Directions for this task ▸ Copy the records word for word, beginning with the line that contains "Given: Select 全部手机游戏 in the sidebar" and continuing through the line that contains "1200x640 pixels. (x=56, y=50)".

Data excerpts ▸

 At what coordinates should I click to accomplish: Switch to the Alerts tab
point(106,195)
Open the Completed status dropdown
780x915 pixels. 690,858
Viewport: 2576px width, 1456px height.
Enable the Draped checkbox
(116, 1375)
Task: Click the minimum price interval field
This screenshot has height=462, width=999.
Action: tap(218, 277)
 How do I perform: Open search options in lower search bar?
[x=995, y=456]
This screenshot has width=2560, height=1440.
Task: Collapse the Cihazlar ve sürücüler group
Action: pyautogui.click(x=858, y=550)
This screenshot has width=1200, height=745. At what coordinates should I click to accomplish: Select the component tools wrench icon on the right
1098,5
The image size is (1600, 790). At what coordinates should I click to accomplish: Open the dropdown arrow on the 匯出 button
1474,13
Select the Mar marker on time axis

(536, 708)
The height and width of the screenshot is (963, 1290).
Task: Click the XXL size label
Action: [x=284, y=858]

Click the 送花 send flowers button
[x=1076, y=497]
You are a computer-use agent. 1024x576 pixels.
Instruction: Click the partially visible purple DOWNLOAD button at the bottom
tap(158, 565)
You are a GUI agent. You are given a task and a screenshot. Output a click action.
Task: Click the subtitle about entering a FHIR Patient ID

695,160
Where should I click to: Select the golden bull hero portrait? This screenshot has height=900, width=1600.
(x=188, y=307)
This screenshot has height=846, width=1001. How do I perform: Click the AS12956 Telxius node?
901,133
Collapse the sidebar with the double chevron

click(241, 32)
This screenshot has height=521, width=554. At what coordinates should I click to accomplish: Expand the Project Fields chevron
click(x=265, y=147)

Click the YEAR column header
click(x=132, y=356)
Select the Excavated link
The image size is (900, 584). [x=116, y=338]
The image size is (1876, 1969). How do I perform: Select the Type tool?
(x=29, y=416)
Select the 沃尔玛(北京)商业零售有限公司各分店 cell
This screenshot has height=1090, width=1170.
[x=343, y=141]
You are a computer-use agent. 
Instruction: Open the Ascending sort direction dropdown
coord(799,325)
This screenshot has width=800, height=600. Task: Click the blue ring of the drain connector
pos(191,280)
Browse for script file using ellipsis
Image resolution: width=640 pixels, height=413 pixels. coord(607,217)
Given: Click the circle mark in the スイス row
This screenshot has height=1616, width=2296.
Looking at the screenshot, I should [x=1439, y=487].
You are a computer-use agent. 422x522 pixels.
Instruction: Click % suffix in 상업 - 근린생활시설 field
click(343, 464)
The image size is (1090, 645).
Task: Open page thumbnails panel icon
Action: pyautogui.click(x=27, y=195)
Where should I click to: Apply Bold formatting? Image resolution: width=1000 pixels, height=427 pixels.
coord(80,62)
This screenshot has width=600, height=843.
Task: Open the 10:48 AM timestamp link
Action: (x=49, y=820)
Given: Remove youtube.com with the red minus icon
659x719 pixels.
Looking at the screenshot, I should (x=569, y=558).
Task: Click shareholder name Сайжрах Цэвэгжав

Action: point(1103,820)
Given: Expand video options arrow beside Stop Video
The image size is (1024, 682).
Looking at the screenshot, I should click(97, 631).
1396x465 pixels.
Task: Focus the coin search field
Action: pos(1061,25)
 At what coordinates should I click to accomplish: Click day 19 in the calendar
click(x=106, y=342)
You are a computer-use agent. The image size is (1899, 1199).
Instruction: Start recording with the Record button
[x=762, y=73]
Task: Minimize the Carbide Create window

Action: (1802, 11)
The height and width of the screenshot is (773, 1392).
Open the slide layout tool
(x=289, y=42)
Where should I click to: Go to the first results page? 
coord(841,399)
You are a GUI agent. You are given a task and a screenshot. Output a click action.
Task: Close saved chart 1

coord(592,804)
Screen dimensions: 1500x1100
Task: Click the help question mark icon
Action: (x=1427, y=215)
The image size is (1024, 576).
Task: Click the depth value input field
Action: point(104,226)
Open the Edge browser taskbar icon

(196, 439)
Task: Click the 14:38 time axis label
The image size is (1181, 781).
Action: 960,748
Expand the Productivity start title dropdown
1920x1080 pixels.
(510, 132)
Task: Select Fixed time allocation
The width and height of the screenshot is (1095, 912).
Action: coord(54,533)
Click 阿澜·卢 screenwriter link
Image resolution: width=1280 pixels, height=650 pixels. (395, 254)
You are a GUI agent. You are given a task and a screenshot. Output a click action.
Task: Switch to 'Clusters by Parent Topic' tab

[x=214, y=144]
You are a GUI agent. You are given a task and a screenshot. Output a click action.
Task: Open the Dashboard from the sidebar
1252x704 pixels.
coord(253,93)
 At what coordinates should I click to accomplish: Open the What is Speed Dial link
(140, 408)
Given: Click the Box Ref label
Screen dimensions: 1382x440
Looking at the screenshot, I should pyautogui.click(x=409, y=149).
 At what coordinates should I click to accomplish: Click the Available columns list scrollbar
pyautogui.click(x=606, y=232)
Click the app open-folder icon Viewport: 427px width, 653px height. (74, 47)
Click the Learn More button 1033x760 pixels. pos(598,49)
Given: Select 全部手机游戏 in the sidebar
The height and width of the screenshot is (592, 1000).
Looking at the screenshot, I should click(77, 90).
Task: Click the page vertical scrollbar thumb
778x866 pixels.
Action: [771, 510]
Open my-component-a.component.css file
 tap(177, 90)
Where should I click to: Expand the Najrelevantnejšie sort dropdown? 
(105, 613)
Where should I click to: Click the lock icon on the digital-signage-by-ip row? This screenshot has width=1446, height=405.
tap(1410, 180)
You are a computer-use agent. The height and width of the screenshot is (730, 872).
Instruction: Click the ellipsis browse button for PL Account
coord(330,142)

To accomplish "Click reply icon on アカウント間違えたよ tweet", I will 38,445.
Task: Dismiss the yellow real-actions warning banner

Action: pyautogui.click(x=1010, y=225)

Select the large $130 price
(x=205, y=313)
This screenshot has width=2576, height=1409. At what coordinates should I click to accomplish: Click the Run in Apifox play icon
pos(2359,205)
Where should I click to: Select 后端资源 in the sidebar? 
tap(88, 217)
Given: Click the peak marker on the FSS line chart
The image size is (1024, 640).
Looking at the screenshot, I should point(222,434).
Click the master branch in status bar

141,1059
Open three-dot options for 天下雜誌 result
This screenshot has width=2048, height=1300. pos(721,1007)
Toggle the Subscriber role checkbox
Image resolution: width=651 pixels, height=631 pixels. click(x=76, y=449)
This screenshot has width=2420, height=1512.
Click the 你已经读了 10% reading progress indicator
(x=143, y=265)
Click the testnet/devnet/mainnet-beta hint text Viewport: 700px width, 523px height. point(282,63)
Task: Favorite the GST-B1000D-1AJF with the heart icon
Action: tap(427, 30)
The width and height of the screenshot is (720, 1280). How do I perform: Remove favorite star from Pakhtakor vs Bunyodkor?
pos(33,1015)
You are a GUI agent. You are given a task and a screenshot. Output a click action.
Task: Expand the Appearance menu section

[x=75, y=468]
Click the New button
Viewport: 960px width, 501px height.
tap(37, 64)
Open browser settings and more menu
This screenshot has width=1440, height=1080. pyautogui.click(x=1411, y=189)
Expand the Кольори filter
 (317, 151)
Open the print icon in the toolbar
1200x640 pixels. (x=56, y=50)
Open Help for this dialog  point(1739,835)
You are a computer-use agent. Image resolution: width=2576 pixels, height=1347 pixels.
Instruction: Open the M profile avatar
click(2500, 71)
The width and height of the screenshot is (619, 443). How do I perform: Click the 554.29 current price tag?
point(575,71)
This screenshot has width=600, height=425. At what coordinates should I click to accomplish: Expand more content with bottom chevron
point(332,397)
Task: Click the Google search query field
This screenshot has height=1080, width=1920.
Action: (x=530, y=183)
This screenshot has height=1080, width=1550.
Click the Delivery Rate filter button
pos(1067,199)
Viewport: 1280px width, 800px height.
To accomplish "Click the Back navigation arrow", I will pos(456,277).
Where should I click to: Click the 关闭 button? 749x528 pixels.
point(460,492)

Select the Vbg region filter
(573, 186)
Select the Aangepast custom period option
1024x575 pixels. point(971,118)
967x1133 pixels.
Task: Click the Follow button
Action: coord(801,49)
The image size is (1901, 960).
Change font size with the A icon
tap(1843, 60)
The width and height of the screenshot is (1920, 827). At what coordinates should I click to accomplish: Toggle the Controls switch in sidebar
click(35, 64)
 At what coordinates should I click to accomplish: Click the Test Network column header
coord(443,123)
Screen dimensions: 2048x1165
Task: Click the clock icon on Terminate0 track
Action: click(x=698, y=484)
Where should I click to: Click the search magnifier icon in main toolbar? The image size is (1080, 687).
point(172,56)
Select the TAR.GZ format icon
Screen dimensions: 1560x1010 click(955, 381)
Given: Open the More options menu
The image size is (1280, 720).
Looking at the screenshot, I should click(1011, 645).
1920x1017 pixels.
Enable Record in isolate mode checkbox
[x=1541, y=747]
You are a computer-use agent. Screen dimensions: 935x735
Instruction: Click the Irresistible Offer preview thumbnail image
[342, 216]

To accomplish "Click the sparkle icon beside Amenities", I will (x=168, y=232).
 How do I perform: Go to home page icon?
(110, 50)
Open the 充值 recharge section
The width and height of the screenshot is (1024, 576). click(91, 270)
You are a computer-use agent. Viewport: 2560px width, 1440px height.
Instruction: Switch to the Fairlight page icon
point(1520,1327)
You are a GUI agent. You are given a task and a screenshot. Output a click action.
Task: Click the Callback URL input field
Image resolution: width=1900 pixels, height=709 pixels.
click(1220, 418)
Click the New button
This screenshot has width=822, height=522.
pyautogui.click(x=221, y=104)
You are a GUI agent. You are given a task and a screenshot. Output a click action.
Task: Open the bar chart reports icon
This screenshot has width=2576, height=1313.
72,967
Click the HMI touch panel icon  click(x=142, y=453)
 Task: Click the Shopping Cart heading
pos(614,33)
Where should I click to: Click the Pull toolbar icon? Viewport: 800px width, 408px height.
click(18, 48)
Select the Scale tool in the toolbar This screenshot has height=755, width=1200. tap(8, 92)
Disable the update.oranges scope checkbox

Solution to the problem ▸
Given: Select 全部手机游戏 in the sidebar
The height and width of the screenshot is (592, 1000).
Looking at the screenshot, I should click(77, 90).
Task: Click the page vertical scrollbar thumb
778x866 pixels.
Action: [771, 510]
Open my-component-a.component.css file
 tap(177, 90)
Where should I click to: Expand the Najrelevantnejšie sort dropdown? 
(105, 613)
Where should I click to: Click the lock icon on the digital-signage-by-ip row? This screenshot has width=1446, height=405.
tap(1410, 180)
You are a computer-use agent. The height and width of the screenshot is (730, 872).
Instruction: Click the ellipsis browse button for PL Account
coord(330,142)

To accomplish "Click reply icon on アカウント間違えたよ tweet", I will 38,445.
Task: Dismiss the yellow real-actions warning banner

Action: pyautogui.click(x=1010, y=225)

Select the large $130 price
(x=205, y=313)
This screenshot has width=2576, height=1409. At what coordinates should I click to accomplish: Click the Run in Apifox play icon
pos(2359,205)
Where should I click to: Select 后端资源 in the sidebar? 
tap(88, 217)
Given: Click the peak marker on the FSS line chart
The image size is (1024, 640).
Looking at the screenshot, I should point(222,434).
Click the master branch in status bar

141,1059
Open three-dot options for 天下雜誌 result
This screenshot has width=2048, height=1300. pos(721,1007)
Toggle the Subscriber role checkbox
Image resolution: width=651 pixels, height=631 pixels. click(x=76, y=449)
This screenshot has width=2420, height=1512.
Click the 你已经读了 10% reading progress indicator
(x=143, y=265)
Click the testnet/devnet/mainnet-beta hint text Viewport: 700px width, 523px height. point(282,63)
Task: Favorite the GST-B1000D-1AJF with the heart icon
Action: tap(427, 30)
The width and height of the screenshot is (720, 1280). How do I perform: Remove favorite star from Pakhtakor vs Bunyodkor?
pos(33,1015)
You are a GUI agent. You are given a task and a screenshot. Output a click action.
Task: Expand the Appearance menu section

[x=75, y=468]
Click the New button
Viewport: 960px width, 501px height.
tap(37, 64)
Open browser settings and more menu
This screenshot has width=1440, height=1080. pyautogui.click(x=1411, y=189)
Expand the Кольори filter
 (317, 151)
Open the print icon in the toolbar
1200x640 pixels. (x=56, y=50)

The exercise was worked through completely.